The problem states that "Two times the interior angle of a regular polygon is equal to seven times its exterior angle."
This can be understood as a ratio. If we consider the interior angle as having 7 parts and the exterior angle as having 2 parts, then 2 times the interior angle (2 times 7 parts = 14 parts) will be equal to 7 times the exterior angle (7 times 2 parts = 14 parts). So, the interior angle is 7 parts and the exterior angle is 2 parts.

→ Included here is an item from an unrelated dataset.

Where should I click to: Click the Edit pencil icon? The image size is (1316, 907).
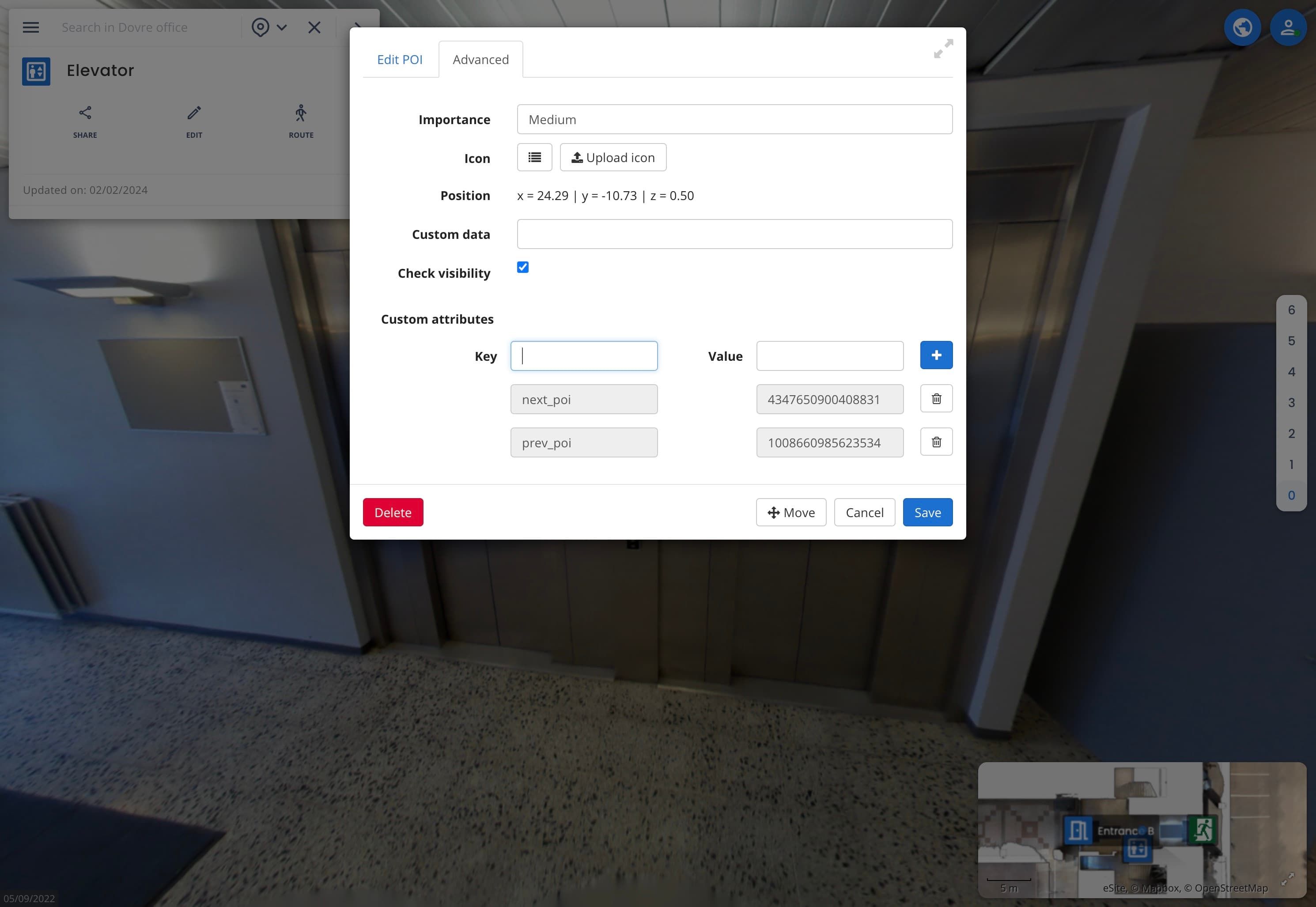coord(194,113)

**step3** Calculating the measures of the interior and exterior angles

From Step 1, we know that the sum of the interior angle and the exterior angle is 180 degrees.
From Step 2, we established that the interior angle can be represented as 7 parts and the exterior angle as 2 parts.
The total number of parts is $$7 \text{ parts} + 2 \text{ parts} = 9 \text{ parts}$$.
These 9 parts together equal 180 degrees.
To find the value of one part, we divide 180 degrees by 9:
$$180 \text{ degrees} \div 9 = 20 \text{ degrees per part}$$.
Now, we can find the measure of the exterior angle (2 parts):
$$2 \text{ parts} \times 20 \text{ degrees/part} = 40 \text{ degrees}$$.
And the measure of the interior angle (7 parts):
$$7 \text{ parts} \times 20 \text{ degrees/part} = 140 \text{ degrees}$$.
We can verify that $$140 \text{ degrees} + 40 \text{ degrees} = 180 \text{ degrees}$$ and $$2 \times 140 \text{ degrees} = 280 \text{ degrees}$$ which is equal to $$7 \times 40 \text{ degrees} = 280 \text{ degrees}$$. The conditions are satisfied.

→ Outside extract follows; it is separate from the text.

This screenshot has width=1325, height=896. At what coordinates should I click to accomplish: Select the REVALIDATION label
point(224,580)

**step4** Finding the number of sides of the polygon

For any regular polygon, the sum of all its exterior angles is always 360 degrees.
Since all exterior angles of a regular polygon are equal, we can find the number of sides (n) by dividing the total sum of exterior angles (360 degrees) by the measure of one exterior angle.
From Step 3, we found that the exterior angle is 40 degrees.
So, the number of sides is:
$$n = 360 \text{ degrees} \div 40 \text{ degrees}$$
$$n = 9$$.

**step5** Stating the final answer

The interior angle of the polygon is 140 degrees, and the number of sides in it is 9.